---------- Study text

Other writers of that period with similar ideas include Buccola (l883), Osborne (l884), Scott (l892), Lapie (l894), Thibault, (1899), and Mere (1903). 

The psychoanalysts, following Freud, have not been so interested in the mechanism involved in bringing the déjà vu about. They have rather wanted to know what part it plays within the psychic economy as a whole: what is its function, what is achieved with it? Freud himself added a passage to the 1909 edition of The Interpretation of Dreams in which he wrote: 

"In some dreams of landscapes or other localities, emphasis is laid in the dream itself on a convinced feeling of having been there before. These places are invariably the genitals of the dreamer's mother; there is indeed no other place about which one can assert with such conviction that one has been there once before." (p. 399) 

It should be noted, though, that the experience Freud here described differs from déjà vu in two important ways: one can just as well have the impression that one has been there several times before -- not just once; and, the focus is on a locality, not a situation. Although Freud in 1914 identified this experience with déjà vu, it would be better termed déjà visité, a point I shall return to later in section on reincarnation (below). 

In 1904, Freud made a trip with his brother to Athens and visited the Acropolis. There he had an experience of derealization, as if what he was seeing was not real. He recounted this in a letter published in 1936 entitled "A Disturbance of Memory on the Acropolis". There he distinguished derealization from the related phenomenon of depersonalization, in that with the former, a piece of outer reality feels strange, while with the latter, a piece of one's own self seems foreign and unfamiliar. He then went on to remark that in déjà vu "... we seek to accept something as belonging to our ego, just as in the derealization we are anxious to keep something out of us." (p. 245) He continues and says that the latter, then, is a defense mechanism. (A fascinating analysis of Freud's Acropolis experience was published by Slochower [1970].) 

Subsequent psycho-analytic authors have also claimed that déjà vu can be considered as a defense mechanism, but they have differed as to what should constitute the antagonist. Bergler (1942) said that Freud and Ferenczi (1955) believed the ego used déjà vu experiences to avoid id impulses. He offered examples where it seemed that pangs of conscience (super-ego) were being defended against. Arlow (1959) thought it could involve repression and reassurance in the face of anxiety ("I've been through this before."), and an attempt at omnipotence ("I knew it all along."). Oberndorf (1941) has published similar ideas. Fenichel (1974) saw repressed memories as a possible source of the anxiety. 

Marcowitz (1952) wrote that déjà vu was the expression of a wish for a second chance, to back in the same situation again. Pacella (1975) , going further, saw it as an attempted return, not to mother's genitals (and womb) as in Freud, but contact with her face, basing his theory on recent work concerning infantile development. He believes many déjà vu episodes are triggered by seeing another person's face. Finally Schneck (1961) insists that most probably no one explanation will do, that the underlying psychological "causes" are as varied as the individuals involved. 

I have no great quarrel with most of these thoughts. I find the last one especially appealing. I do find Freud's idea that there is a symbolic return to the mother's genitals a bit far-fetched, and I cannot remember a déjà vu experience that was set off by visual contact with someone's face. It may be worth noting that there is a marked difference in attitude between those theorists who have experienced déjà vu themselves (e.g., Pötzl, 1926), and those who have not (e.g., Arlow, 1959, who speaks of "attacks" of déjà vu). 

Further, I do not think that cases of mistaken identity, erroneous recognition, and false familiarity should be lumped together with déjà vu. Whereas the notion of partial similarity might well explain the former, what makes the latter experience so intense is the detailed agreement of all particulars and the frequent conviction that one knows the situational unfoldment before it occurs. The utter banality and everydayness of most déjà vu feelings also make it difficult to believe that complicated psychological defense mechanisms are at work in every case.

--------------------
---------- Data listing

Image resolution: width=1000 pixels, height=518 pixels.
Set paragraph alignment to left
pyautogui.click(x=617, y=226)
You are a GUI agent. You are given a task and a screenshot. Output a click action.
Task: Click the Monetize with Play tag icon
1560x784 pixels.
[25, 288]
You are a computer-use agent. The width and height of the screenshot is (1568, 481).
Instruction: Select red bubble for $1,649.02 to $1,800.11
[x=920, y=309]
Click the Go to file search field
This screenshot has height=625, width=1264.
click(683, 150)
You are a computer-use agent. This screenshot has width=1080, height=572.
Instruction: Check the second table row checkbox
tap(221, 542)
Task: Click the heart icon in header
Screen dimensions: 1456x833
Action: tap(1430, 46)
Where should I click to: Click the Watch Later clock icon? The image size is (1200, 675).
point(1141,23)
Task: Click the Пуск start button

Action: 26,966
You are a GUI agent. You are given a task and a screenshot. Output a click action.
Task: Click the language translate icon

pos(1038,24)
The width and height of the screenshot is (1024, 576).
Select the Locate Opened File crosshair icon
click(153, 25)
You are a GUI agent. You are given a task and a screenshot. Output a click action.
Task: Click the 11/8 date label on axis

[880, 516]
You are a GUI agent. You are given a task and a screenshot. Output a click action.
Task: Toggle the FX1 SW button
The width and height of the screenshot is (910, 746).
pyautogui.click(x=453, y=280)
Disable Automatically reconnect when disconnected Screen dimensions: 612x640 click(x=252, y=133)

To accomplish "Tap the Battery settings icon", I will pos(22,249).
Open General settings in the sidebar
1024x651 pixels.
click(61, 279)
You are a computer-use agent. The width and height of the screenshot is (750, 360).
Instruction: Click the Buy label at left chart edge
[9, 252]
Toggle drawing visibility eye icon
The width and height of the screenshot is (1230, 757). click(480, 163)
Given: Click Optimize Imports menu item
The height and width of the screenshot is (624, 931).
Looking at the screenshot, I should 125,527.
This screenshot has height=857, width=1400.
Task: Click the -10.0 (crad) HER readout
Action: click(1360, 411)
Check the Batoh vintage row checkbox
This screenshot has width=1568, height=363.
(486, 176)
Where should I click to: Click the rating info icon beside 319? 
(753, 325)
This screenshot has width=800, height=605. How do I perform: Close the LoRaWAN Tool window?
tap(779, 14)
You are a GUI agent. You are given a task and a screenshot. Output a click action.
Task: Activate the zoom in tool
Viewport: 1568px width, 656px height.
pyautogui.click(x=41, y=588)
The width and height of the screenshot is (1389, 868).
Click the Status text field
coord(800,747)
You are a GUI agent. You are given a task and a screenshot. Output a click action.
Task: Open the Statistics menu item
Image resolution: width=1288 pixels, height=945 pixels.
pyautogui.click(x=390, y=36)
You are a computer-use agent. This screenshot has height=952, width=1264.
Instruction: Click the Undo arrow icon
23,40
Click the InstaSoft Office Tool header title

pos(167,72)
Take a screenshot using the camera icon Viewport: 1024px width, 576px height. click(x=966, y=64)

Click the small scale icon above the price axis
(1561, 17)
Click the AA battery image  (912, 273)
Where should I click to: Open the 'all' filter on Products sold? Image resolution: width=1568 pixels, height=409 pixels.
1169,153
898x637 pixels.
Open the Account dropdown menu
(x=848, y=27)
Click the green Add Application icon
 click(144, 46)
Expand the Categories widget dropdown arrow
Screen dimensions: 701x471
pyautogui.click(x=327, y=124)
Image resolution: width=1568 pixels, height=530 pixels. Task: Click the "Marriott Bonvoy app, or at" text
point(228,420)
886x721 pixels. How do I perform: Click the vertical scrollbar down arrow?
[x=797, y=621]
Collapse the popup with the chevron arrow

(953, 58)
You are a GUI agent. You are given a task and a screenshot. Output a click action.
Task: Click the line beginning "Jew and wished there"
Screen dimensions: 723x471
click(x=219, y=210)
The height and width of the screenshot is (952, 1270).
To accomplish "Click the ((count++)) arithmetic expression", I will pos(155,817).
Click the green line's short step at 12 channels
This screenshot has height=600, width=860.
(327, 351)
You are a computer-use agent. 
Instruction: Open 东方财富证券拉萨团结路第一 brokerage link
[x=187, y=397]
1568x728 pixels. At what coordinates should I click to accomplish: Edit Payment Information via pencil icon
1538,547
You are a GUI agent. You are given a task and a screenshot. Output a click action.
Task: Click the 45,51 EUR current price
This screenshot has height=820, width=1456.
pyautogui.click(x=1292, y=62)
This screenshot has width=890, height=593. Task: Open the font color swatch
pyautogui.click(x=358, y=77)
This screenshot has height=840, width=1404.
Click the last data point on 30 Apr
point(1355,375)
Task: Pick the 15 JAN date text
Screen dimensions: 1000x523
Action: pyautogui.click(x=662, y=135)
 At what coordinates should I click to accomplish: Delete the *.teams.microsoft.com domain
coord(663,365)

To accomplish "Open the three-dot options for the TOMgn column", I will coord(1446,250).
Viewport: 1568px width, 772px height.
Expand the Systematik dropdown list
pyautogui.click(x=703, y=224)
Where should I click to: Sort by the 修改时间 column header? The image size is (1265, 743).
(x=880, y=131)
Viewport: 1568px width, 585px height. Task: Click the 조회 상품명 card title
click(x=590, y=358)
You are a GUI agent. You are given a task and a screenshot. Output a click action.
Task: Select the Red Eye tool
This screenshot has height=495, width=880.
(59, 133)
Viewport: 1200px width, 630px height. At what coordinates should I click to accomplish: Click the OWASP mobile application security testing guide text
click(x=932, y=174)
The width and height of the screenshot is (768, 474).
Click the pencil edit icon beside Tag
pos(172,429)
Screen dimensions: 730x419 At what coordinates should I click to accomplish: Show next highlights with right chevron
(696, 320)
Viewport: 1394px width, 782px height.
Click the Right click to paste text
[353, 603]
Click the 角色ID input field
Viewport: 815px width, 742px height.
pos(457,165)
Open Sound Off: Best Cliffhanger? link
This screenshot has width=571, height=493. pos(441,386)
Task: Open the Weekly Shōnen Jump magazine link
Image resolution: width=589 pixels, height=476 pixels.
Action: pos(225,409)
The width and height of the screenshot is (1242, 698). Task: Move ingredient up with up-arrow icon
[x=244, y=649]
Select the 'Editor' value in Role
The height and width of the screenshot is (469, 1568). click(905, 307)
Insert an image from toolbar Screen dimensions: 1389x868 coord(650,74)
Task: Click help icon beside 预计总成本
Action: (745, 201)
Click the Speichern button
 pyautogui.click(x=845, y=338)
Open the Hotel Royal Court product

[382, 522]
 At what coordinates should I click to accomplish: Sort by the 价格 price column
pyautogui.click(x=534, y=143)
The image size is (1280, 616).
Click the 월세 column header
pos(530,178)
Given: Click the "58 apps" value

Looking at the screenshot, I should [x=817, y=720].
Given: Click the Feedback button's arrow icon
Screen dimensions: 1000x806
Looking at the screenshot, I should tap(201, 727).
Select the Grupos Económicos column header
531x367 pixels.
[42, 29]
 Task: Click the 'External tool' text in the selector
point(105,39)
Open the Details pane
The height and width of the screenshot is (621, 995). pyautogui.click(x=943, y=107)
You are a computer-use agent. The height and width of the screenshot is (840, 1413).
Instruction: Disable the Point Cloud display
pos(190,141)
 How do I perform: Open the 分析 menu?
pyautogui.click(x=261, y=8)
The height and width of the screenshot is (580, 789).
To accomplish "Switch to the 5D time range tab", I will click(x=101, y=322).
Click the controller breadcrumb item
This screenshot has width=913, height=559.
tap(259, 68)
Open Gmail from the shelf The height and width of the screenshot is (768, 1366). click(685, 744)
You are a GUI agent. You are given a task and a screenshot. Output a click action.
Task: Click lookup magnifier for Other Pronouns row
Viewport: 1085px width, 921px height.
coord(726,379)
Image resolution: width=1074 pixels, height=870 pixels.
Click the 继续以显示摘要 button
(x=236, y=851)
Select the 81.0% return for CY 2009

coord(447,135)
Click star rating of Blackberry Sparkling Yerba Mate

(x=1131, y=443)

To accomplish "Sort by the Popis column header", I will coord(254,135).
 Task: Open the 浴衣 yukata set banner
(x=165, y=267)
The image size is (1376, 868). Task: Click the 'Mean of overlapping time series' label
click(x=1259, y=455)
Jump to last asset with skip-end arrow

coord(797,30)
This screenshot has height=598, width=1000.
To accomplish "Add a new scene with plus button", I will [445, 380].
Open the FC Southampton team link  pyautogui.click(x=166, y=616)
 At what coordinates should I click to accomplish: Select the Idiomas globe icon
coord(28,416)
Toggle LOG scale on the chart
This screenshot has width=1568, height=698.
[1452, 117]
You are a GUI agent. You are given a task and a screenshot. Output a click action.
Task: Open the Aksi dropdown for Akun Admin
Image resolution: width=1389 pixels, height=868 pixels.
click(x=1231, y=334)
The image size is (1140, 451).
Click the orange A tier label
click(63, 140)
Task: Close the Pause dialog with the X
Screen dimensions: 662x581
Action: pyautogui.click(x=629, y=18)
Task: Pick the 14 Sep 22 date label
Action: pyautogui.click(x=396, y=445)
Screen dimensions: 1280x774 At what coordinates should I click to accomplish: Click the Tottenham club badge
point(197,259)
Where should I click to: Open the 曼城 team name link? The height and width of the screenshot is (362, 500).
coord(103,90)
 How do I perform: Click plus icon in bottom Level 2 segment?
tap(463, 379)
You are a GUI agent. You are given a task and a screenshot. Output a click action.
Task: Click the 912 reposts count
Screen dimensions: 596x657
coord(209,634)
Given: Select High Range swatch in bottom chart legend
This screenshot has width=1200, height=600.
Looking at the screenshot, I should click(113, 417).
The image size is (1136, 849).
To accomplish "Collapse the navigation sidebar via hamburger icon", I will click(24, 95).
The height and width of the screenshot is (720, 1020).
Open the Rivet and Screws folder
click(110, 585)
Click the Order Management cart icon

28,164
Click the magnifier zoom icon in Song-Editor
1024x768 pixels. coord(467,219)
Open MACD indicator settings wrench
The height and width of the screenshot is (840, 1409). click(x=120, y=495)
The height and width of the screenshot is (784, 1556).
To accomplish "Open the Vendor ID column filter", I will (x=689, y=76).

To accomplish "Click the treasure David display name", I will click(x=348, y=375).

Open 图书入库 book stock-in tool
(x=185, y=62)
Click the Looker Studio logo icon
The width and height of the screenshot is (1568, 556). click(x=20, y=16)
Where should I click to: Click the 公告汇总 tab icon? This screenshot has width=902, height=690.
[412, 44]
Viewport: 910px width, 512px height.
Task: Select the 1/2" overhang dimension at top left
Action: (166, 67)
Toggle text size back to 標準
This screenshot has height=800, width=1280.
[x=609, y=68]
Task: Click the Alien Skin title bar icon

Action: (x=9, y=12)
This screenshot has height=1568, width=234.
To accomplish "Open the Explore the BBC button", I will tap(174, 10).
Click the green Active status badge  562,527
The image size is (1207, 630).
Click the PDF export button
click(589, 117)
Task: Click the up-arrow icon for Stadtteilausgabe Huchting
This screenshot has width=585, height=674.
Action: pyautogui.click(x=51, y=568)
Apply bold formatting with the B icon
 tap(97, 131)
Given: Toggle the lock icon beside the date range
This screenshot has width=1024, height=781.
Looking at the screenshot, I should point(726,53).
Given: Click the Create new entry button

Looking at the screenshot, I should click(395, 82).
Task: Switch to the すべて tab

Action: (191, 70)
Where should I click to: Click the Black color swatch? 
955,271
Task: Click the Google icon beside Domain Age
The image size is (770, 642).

--------------------

**Task item:** Please copy the déjà vu passage word for word, from "Marcowitz (1952) wrote that" up to and including "the individuals involved.".

**Answer box:**
Marcowitz (1952) wrote that déjà vu was the expression of a wish for a second chance, to back in the same situation again. Pacella (1975) , going further, saw it as an attempted return, not to mother's genitals (and womb) as in Freud, but contact with her face, basing his theory on recent work concerning infantile development. He believes many déjà vu episodes are triggered by seeing another person's face. Finally Schneck (1961) insists that most probably no one explanation will do, that the underlying psychological "causes" are as varied as the individuals involved.